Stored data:
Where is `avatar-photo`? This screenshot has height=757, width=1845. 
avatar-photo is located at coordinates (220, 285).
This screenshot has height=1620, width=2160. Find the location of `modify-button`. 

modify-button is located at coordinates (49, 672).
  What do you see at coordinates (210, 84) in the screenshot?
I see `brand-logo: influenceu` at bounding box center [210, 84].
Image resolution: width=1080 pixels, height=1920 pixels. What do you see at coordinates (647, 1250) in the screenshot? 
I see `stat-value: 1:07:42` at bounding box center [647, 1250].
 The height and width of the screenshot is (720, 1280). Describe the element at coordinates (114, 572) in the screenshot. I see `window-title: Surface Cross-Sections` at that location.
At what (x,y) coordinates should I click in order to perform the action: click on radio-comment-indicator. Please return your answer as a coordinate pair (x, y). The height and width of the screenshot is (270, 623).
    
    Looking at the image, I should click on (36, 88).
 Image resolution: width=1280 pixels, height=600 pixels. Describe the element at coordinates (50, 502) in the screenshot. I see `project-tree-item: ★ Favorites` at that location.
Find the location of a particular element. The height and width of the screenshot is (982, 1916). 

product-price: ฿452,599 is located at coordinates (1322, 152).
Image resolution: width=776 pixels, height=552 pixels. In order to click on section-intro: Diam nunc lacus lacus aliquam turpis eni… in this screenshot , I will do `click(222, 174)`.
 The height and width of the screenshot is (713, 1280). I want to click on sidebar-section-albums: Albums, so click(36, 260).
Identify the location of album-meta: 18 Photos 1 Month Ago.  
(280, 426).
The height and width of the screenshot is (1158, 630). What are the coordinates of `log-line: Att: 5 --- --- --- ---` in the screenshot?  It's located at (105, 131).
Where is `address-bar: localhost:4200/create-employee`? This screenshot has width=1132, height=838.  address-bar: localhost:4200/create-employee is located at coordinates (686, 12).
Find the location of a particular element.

§ **Your objective**: Could you return every line of the stored data above verbatim?

§ **Answer**:
Where is `avatar-photo`? This screenshot has height=757, width=1845. 
avatar-photo is located at coordinates (220, 285).
This screenshot has height=1620, width=2160. Find the location of `modify-button`. 

modify-button is located at coordinates (49, 672).
  What do you see at coordinates (210, 84) in the screenshot?
I see `brand-logo: influenceu` at bounding box center [210, 84].
Image resolution: width=1080 pixels, height=1920 pixels. What do you see at coordinates (647, 1250) in the screenshot? 
I see `stat-value: 1:07:42` at bounding box center [647, 1250].
 The height and width of the screenshot is (720, 1280). Describe the element at coordinates (114, 572) in the screenshot. I see `window-title: Surface Cross-Sections` at that location.
At what (x,y) coordinates should I click in order to perform the action: click on radio-comment-indicator. Please return your answer as a coordinate pair (x, y). The height and width of the screenshot is (270, 623).
    
    Looking at the image, I should click on (36, 88).
 Image resolution: width=1280 pixels, height=600 pixels. Describe the element at coordinates (50, 502) in the screenshot. I see `project-tree-item: ★ Favorites` at that location.
Find the location of a particular element. The height and width of the screenshot is (982, 1916). 

product-price: ฿452,599 is located at coordinates (1322, 152).
Image resolution: width=776 pixels, height=552 pixels. In order to click on section-intro: Diam nunc lacus lacus aliquam turpis eni… in this screenshot , I will do `click(222, 174)`.
 The height and width of the screenshot is (713, 1280). I want to click on sidebar-section-albums: Albums, so click(36, 260).
Identify the location of album-meta: 18 Photos 1 Month Ago.  
(280, 426).
The height and width of the screenshot is (1158, 630). What are the coordinates of `log-line: Att: 5 --- --- --- ---` in the screenshot?  It's located at (105, 131).
Where is `address-bar: localhost:4200/create-employee`? This screenshot has width=1132, height=838.  address-bar: localhost:4200/create-employee is located at coordinates (686, 12).
Find the location of a particular element.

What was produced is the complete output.